Only a number is required: the count of lines in the material below that contain "settings".

- _Available data_:
* * * * *
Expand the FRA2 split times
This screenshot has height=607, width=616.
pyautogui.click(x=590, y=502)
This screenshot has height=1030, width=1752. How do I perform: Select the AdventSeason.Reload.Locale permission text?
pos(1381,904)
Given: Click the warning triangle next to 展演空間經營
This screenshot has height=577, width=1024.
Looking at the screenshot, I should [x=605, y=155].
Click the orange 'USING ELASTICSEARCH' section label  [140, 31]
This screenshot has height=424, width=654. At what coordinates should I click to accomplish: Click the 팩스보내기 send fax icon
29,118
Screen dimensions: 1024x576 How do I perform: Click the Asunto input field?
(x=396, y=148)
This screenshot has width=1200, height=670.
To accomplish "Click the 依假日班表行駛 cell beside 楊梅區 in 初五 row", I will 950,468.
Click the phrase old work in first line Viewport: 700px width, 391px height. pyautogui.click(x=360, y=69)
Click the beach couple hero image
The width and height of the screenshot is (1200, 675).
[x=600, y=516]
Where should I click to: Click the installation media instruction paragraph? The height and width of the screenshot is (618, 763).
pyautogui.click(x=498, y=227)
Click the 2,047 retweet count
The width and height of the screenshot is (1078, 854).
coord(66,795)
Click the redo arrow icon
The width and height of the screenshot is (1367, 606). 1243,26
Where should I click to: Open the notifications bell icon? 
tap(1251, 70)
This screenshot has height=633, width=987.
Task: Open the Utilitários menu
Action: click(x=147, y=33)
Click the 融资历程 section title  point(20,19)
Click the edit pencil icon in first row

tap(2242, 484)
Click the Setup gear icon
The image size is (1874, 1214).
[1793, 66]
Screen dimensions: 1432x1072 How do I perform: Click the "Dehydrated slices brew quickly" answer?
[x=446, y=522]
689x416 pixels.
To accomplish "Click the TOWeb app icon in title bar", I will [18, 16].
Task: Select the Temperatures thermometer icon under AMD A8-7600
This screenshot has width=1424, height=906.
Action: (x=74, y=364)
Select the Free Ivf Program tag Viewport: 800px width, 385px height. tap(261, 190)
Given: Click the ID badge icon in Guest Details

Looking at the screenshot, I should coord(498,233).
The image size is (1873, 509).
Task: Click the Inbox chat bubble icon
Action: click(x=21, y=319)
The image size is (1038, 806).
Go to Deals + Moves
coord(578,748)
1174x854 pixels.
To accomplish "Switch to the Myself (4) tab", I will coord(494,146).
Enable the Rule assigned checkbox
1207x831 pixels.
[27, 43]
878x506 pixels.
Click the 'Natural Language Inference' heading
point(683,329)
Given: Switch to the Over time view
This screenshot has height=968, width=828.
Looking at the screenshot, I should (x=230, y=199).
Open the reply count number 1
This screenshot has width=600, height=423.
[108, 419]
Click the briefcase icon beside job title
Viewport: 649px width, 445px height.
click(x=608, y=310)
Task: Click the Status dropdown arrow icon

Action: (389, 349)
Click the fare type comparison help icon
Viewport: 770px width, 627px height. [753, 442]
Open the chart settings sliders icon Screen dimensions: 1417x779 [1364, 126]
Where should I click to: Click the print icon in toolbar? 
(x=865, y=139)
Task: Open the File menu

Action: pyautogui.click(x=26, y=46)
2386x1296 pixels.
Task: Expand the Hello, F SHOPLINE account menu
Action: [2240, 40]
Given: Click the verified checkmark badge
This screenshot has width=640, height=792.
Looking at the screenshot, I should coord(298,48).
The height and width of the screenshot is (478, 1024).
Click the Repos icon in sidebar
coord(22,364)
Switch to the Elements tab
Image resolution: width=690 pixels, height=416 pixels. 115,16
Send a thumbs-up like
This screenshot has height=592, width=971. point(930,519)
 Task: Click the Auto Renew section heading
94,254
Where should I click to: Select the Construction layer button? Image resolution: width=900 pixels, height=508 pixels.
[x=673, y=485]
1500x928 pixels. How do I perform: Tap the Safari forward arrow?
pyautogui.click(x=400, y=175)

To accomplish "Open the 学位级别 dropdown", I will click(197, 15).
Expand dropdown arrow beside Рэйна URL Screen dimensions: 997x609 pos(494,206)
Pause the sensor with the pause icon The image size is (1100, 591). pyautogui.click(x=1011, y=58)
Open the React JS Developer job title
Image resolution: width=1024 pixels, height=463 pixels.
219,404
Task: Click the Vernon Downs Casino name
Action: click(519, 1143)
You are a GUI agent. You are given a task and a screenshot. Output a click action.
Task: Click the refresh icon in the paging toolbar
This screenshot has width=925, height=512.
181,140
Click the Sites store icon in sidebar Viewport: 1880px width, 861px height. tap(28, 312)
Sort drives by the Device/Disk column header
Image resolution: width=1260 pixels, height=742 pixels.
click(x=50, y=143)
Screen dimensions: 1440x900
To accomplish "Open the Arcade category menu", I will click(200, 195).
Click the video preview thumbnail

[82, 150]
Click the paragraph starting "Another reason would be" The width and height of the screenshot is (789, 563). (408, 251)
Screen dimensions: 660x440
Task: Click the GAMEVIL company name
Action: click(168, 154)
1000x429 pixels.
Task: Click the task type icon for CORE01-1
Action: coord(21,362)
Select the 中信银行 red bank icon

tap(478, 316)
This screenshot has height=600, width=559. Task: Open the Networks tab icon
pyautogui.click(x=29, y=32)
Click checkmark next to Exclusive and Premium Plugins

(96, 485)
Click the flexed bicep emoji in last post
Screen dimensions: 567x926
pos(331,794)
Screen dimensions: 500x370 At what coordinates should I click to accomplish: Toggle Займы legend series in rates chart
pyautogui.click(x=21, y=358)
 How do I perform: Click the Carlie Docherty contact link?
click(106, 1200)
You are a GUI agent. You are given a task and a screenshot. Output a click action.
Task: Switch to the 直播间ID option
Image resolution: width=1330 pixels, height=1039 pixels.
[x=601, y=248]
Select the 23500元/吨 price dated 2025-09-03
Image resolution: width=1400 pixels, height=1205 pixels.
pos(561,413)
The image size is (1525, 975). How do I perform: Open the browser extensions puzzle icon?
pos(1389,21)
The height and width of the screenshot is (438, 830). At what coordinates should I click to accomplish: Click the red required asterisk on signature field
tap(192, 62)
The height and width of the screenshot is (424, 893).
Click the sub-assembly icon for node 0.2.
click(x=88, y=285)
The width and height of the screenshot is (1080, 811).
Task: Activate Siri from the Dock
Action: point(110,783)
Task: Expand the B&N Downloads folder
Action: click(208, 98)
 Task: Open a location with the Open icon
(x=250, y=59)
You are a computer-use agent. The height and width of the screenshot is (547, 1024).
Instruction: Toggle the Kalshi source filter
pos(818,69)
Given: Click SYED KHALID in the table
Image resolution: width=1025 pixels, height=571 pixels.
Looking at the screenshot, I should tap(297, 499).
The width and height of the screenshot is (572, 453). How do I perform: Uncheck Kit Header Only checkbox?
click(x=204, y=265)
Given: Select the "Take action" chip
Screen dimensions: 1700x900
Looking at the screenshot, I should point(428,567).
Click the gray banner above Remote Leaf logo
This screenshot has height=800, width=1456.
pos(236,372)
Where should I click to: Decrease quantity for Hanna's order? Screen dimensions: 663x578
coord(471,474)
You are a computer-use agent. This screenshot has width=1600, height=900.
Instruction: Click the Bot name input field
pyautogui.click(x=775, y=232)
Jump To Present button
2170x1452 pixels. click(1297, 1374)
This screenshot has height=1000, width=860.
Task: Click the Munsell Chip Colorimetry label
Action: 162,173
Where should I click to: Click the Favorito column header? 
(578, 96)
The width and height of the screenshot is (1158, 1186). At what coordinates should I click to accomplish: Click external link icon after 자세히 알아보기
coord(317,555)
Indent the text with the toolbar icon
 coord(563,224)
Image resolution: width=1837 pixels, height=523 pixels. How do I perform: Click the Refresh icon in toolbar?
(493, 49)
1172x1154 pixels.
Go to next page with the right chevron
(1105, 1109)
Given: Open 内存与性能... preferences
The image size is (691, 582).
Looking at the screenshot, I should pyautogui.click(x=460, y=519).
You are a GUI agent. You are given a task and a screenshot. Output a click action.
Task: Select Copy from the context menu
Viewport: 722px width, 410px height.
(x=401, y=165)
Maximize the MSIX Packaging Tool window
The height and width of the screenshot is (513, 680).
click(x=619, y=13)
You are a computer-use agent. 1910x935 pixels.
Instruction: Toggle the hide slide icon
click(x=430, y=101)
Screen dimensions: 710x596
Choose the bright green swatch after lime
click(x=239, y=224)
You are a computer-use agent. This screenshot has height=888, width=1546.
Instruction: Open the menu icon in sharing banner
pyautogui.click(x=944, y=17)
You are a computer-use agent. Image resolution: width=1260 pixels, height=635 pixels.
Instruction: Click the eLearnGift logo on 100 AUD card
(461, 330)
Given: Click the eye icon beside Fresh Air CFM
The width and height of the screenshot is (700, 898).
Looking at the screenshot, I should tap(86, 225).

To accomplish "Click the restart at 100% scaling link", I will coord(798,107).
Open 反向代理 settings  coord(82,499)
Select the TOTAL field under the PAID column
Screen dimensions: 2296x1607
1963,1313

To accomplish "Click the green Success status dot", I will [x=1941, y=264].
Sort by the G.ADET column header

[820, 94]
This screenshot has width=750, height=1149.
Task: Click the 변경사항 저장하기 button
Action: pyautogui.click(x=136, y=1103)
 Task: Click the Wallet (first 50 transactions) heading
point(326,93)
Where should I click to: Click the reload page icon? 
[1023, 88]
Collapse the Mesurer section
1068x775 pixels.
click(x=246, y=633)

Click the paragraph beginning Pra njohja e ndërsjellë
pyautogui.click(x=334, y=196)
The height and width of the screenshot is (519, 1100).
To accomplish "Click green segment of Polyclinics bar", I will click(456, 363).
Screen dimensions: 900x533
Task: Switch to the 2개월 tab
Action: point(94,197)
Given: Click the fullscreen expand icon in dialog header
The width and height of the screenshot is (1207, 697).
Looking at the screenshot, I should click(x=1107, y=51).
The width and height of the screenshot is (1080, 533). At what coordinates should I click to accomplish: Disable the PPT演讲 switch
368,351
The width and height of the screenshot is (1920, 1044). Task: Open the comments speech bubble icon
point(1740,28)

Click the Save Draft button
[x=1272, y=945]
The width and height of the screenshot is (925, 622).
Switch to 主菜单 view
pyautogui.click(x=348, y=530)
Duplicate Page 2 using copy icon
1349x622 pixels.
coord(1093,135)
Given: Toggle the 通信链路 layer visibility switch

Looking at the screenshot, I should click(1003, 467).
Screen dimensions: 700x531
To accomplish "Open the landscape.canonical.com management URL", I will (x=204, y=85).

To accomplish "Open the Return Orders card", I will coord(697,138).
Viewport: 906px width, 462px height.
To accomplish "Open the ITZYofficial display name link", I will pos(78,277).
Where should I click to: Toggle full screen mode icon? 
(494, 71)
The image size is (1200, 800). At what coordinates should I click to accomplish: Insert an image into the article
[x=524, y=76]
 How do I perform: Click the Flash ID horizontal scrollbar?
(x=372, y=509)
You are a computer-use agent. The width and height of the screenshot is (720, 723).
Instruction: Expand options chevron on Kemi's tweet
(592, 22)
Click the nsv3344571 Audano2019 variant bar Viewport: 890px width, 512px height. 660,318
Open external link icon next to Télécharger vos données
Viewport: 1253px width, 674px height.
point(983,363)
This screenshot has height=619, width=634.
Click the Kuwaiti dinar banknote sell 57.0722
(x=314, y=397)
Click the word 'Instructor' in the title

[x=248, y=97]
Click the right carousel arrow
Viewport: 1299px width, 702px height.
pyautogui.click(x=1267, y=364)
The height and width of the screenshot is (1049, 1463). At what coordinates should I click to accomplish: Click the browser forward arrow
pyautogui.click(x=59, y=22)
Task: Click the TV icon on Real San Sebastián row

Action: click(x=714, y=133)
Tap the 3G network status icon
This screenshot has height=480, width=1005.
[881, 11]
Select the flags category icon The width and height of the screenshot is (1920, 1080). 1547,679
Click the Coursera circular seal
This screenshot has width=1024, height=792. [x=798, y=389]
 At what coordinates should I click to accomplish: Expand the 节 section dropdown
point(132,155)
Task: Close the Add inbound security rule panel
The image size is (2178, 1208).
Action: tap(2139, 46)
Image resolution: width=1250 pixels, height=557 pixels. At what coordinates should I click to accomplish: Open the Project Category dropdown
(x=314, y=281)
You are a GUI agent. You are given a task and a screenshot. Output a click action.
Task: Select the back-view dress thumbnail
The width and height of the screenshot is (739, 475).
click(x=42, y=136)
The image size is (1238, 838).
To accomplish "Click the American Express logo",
* * * * *
- _Exercise answer_:
2